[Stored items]
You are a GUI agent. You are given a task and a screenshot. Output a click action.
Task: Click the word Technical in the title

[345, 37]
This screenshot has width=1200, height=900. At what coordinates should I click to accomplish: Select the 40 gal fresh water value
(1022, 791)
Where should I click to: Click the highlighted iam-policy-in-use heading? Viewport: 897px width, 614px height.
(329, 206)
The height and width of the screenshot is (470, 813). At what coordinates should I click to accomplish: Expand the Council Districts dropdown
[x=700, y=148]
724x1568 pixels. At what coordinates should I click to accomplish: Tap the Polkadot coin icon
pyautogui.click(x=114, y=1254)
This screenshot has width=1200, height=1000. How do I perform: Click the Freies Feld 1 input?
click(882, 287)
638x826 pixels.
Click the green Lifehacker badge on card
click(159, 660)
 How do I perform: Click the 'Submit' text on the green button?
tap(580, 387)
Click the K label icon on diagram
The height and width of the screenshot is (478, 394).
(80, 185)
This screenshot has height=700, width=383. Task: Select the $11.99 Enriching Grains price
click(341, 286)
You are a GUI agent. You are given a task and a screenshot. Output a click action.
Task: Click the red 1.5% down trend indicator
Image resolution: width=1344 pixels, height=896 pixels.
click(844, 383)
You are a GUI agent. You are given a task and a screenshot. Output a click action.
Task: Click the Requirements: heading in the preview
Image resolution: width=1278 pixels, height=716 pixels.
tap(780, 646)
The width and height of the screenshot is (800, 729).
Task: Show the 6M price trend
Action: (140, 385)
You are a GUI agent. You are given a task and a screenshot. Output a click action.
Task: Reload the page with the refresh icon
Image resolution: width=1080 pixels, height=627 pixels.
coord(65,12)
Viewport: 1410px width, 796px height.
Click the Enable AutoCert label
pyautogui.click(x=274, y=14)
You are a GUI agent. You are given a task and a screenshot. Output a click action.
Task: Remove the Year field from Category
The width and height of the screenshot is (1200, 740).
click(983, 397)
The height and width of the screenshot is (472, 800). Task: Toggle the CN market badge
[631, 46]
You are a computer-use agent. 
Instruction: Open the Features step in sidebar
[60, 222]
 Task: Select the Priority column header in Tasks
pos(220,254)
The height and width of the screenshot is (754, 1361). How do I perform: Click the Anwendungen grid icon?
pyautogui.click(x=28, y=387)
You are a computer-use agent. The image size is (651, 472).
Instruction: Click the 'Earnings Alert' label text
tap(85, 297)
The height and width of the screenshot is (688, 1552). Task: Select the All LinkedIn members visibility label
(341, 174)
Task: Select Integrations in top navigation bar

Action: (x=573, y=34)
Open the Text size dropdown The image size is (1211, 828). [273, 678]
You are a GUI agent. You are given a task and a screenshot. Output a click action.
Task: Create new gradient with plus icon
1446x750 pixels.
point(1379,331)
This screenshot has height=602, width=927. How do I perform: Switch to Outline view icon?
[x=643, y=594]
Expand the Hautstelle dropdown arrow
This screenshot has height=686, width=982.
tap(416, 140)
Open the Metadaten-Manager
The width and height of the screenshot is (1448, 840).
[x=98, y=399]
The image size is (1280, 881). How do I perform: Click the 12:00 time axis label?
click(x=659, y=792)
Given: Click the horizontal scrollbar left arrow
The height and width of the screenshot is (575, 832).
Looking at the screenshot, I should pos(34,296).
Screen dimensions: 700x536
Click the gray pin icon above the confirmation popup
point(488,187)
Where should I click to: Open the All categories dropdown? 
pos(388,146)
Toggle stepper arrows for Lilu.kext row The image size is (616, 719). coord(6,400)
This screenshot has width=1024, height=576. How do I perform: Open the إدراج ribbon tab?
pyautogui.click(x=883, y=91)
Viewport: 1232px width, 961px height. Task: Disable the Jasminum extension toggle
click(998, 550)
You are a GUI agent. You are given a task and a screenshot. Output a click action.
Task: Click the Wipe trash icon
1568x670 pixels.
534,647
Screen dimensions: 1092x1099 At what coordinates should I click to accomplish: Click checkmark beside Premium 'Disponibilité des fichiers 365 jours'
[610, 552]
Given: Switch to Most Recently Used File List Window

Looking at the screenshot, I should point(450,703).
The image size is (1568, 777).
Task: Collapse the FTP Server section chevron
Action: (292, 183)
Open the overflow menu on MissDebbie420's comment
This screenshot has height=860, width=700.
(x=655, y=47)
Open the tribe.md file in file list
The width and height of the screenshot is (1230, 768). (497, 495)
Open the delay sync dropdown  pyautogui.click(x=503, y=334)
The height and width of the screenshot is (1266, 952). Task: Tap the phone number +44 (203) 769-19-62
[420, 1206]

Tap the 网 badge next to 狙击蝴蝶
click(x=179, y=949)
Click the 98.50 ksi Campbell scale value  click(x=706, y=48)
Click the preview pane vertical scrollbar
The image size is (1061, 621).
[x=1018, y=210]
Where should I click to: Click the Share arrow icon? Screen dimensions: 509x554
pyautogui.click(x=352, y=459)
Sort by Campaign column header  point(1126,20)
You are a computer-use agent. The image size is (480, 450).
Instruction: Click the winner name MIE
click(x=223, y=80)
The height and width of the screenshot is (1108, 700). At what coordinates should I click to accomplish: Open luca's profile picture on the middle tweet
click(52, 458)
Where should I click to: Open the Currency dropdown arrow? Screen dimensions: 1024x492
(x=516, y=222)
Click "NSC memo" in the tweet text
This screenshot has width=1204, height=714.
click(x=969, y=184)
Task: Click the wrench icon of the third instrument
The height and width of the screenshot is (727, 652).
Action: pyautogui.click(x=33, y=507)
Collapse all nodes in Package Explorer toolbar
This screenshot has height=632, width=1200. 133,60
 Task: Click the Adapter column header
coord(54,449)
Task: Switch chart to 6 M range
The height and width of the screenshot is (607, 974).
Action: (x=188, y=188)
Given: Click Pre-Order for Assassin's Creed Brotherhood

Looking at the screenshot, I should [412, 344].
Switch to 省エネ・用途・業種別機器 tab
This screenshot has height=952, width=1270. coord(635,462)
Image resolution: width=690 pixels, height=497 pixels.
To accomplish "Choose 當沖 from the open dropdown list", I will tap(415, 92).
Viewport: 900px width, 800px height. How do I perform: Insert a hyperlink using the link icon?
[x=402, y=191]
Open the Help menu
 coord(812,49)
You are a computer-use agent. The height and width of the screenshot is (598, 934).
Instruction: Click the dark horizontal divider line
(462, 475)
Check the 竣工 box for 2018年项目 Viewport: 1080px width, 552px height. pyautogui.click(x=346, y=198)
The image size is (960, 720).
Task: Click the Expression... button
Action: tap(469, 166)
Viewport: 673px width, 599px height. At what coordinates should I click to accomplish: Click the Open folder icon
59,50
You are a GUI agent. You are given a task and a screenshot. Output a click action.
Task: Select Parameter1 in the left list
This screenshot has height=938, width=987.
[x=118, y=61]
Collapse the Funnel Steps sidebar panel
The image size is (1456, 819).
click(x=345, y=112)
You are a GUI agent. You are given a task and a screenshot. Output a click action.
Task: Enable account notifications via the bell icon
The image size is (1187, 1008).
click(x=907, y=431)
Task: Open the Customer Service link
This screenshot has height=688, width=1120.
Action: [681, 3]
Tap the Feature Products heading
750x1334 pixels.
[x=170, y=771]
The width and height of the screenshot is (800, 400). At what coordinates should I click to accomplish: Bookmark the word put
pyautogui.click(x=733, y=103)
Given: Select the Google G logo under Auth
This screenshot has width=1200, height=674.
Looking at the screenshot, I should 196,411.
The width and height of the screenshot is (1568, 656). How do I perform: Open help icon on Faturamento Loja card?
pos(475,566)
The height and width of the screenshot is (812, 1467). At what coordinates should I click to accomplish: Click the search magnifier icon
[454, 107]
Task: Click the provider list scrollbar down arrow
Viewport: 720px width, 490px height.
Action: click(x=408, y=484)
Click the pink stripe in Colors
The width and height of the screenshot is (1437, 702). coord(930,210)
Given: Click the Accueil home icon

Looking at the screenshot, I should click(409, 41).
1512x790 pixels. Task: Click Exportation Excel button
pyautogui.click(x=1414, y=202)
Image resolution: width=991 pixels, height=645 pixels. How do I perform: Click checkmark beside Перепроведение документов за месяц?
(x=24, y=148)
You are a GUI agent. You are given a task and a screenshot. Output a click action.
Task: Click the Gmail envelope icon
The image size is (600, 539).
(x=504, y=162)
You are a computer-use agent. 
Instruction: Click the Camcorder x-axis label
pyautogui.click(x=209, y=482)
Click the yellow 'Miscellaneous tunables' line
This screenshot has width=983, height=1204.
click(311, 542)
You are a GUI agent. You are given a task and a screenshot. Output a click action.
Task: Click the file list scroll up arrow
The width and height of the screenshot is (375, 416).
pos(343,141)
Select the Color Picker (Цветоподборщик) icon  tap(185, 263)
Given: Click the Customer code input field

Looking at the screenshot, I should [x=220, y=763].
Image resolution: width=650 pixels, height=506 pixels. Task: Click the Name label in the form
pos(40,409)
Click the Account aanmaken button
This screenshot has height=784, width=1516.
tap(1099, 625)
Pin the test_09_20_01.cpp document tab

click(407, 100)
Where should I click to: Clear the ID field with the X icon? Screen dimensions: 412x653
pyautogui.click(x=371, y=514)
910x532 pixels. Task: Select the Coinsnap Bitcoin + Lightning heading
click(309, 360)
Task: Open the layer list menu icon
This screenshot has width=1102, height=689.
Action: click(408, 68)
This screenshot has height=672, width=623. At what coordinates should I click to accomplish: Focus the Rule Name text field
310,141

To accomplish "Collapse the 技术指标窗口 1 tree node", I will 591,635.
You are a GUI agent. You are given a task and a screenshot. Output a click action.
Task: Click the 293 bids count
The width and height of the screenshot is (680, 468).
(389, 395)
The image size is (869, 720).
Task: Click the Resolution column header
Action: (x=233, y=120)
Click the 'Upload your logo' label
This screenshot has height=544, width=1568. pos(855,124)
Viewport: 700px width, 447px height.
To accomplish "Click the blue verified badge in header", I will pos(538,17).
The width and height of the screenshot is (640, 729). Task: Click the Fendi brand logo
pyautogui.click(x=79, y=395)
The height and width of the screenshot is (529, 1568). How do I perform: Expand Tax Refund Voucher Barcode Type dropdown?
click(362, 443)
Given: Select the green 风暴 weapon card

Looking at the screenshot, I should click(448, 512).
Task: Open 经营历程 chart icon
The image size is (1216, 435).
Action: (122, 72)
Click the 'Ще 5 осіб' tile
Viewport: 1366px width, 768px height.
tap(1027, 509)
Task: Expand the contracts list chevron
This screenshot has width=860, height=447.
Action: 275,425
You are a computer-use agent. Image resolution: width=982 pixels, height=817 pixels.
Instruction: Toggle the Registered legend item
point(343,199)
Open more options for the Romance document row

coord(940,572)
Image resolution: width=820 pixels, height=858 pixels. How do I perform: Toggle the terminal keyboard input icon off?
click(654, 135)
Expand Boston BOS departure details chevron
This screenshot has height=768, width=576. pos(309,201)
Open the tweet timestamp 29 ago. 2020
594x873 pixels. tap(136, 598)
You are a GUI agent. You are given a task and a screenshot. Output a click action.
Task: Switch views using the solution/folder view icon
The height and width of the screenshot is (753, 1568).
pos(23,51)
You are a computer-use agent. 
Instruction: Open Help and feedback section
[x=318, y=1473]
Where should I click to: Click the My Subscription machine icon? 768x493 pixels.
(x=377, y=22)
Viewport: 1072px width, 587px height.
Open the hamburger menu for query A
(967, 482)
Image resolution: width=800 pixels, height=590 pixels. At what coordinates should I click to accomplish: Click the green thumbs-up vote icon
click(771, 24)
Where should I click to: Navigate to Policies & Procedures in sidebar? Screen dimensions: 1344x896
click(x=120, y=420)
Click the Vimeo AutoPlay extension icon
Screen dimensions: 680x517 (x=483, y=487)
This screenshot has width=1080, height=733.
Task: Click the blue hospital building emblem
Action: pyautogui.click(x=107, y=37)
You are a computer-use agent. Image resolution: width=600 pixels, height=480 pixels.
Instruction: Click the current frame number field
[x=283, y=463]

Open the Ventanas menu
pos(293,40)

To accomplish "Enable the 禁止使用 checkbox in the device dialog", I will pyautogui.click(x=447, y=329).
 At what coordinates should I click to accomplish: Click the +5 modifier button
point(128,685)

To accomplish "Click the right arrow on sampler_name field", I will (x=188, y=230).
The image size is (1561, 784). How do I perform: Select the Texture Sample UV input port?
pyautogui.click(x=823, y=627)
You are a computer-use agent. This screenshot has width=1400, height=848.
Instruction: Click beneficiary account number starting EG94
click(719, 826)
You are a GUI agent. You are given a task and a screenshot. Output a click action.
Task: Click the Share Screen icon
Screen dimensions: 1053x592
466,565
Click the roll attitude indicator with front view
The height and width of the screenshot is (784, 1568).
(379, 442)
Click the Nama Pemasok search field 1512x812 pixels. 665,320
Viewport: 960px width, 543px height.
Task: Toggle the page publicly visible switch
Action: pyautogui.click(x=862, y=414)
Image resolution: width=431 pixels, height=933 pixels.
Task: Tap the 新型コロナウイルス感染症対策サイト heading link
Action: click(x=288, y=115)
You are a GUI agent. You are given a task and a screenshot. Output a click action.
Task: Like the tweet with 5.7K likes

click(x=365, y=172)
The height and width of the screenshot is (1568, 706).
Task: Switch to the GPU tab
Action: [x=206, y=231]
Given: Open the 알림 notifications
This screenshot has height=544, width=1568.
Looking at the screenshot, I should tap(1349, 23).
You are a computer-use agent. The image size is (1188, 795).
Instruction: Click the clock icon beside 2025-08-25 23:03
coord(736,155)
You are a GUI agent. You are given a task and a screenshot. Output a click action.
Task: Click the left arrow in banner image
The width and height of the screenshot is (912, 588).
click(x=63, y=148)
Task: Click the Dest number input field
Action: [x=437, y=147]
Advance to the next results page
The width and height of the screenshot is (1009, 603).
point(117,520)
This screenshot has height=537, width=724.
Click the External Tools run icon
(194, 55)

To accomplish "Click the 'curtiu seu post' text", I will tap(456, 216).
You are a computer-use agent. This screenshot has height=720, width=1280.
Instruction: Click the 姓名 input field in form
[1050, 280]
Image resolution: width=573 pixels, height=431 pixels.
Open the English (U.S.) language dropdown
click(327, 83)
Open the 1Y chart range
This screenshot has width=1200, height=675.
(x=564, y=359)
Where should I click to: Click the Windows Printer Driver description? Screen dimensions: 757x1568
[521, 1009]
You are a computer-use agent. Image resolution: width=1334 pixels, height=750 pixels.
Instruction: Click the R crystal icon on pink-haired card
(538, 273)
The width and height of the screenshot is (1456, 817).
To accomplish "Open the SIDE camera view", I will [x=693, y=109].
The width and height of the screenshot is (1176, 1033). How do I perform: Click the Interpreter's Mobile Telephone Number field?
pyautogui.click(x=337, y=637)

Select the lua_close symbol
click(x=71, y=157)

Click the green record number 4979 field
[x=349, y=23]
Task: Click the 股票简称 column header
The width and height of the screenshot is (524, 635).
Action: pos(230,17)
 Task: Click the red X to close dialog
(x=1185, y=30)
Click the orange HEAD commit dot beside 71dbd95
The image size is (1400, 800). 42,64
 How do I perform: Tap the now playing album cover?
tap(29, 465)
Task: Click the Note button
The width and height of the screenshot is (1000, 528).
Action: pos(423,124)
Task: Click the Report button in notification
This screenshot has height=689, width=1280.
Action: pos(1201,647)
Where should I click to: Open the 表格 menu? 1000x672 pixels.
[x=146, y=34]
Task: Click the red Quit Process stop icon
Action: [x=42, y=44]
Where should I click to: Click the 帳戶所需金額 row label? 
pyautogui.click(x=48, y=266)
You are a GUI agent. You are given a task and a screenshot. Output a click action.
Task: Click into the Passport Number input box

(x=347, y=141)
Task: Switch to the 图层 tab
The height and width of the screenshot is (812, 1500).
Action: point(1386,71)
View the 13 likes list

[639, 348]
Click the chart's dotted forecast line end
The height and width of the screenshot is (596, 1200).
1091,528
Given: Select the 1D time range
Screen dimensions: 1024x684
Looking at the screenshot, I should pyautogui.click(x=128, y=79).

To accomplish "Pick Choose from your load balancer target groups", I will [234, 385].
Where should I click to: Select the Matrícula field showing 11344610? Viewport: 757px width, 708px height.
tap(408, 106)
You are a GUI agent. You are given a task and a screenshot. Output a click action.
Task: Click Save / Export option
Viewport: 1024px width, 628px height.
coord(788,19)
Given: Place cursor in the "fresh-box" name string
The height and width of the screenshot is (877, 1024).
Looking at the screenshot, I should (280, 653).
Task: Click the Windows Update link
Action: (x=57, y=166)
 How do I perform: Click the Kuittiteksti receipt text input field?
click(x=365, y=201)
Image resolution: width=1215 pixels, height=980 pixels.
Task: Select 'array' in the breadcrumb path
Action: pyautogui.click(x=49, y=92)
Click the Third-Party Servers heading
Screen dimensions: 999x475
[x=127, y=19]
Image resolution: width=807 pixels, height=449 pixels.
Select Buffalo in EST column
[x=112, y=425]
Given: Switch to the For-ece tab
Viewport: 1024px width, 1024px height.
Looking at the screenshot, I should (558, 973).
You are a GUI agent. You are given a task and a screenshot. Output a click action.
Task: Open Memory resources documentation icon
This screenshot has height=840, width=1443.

Your assignment = Which lines above hold the word "indicator"? Copy each of them.

Answer space =
Task: Click the red 1.5% down trend indicator
Click the roll attitude indicator with front view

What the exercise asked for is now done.